Usage in the local network

Getting the current status of device with IP 192.168.0.17:

$ airctrl --ipaddr 192.168.0.17
[pwr]   Power: ON
[pm25]  PM25: 4
[rh]    Humidity: 32
[rhset] Target humidity: 60
[iaql]  Allergen index: 1
[temp]  Temperature: 22
[func]  Function: Purification & Humidification
[mode]  Mode: M
[om]    Fan speed: 2
[aqil]  Light brightness: 100
[wl]    Water level: 100
[cl]    Child lock: False

You don't have to specify the IP address (--ipaddr parameter) if there is only one device in your LAN or you want to send commands to all your devices. The IP address will be autodetected using SSDP (UPnP) if the UDP 1900 port is not blocked.
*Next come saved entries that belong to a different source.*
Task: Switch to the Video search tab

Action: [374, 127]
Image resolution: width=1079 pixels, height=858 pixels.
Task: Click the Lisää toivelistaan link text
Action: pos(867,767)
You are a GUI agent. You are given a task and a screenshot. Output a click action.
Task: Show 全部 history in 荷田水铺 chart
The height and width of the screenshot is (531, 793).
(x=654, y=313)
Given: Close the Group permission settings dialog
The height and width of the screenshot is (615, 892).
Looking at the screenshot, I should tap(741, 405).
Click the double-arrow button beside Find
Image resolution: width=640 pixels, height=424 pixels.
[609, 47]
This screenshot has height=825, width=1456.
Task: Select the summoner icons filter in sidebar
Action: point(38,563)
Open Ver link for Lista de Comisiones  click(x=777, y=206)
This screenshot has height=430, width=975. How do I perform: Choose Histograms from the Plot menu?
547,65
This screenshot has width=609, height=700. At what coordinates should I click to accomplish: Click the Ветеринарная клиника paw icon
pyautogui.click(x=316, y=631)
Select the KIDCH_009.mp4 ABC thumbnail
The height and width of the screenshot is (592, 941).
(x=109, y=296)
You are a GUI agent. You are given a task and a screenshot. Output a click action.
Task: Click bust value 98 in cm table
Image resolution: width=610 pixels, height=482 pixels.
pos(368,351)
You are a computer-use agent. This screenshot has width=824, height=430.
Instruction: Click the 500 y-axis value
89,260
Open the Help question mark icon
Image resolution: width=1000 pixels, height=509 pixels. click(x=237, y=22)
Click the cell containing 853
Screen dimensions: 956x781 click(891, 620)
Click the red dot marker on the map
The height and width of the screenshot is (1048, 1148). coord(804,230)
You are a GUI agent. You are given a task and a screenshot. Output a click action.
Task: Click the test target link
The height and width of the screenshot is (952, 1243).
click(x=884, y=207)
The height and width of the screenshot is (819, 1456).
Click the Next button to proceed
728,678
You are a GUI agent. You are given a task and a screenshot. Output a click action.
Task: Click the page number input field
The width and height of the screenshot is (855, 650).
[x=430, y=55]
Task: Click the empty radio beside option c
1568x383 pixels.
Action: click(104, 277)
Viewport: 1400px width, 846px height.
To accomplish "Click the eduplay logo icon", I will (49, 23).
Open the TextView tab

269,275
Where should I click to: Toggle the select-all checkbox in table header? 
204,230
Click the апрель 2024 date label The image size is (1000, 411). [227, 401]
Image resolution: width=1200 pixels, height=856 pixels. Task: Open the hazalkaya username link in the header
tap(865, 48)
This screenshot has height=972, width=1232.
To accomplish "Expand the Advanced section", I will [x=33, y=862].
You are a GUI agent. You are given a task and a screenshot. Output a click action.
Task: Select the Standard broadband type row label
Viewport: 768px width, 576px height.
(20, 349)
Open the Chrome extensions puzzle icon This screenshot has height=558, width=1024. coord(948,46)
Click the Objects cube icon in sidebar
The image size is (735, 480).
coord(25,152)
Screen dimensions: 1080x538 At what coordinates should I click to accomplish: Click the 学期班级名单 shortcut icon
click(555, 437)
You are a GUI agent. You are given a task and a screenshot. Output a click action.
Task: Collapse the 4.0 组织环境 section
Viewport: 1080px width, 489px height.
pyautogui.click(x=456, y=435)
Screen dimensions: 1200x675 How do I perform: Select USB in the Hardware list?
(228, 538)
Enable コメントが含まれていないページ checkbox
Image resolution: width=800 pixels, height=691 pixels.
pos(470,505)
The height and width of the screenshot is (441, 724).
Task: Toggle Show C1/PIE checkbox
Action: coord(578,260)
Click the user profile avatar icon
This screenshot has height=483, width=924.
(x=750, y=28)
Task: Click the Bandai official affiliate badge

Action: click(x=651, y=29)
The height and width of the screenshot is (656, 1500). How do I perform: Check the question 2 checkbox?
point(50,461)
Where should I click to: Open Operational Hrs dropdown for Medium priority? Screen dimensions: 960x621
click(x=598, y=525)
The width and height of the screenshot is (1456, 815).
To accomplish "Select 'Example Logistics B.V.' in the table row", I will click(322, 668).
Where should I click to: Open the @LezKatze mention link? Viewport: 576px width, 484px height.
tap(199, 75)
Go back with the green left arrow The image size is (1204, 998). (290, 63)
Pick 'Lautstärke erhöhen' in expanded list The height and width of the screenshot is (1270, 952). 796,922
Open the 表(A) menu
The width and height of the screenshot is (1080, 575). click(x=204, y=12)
You can change settings by using the prefix in the square brackets as a command line option. For example to set fan speed 2:

$ airctrl --om 2

For AC2889 you may need to specify both manual mode and fan speed:

$ airctrl --mode M --om 2

Set target humidity to 50%:

$ airctrl --rhset 50

Change function to "Purification":

$ airctrl --func P

Power off the device:

$ airctrl --pwr 0

and so on

To get filters status:

$ airctrl --filters
Pre-filter and Wick: clean in 245 hours
Wick filter: replace in 3965 hours
Active carbon filter: replace in 1565 hours
HEPA filter: replace in 3965 hours

Switching the the communication protocol

Use --protocol to switch between communication protocols. The following command will try to retrieve the current status using the CoAP protocol with encryption:

$ airctrl --ipaddr 192.168.0.17 --protocol coap

The following command will try to retrieve the current status using the CoAP protocol without encryption:

$ airctrl --ipaddr 192.168.0.17 --protocol plain_coap

Running without root privileges (Plain CoAP protocol only)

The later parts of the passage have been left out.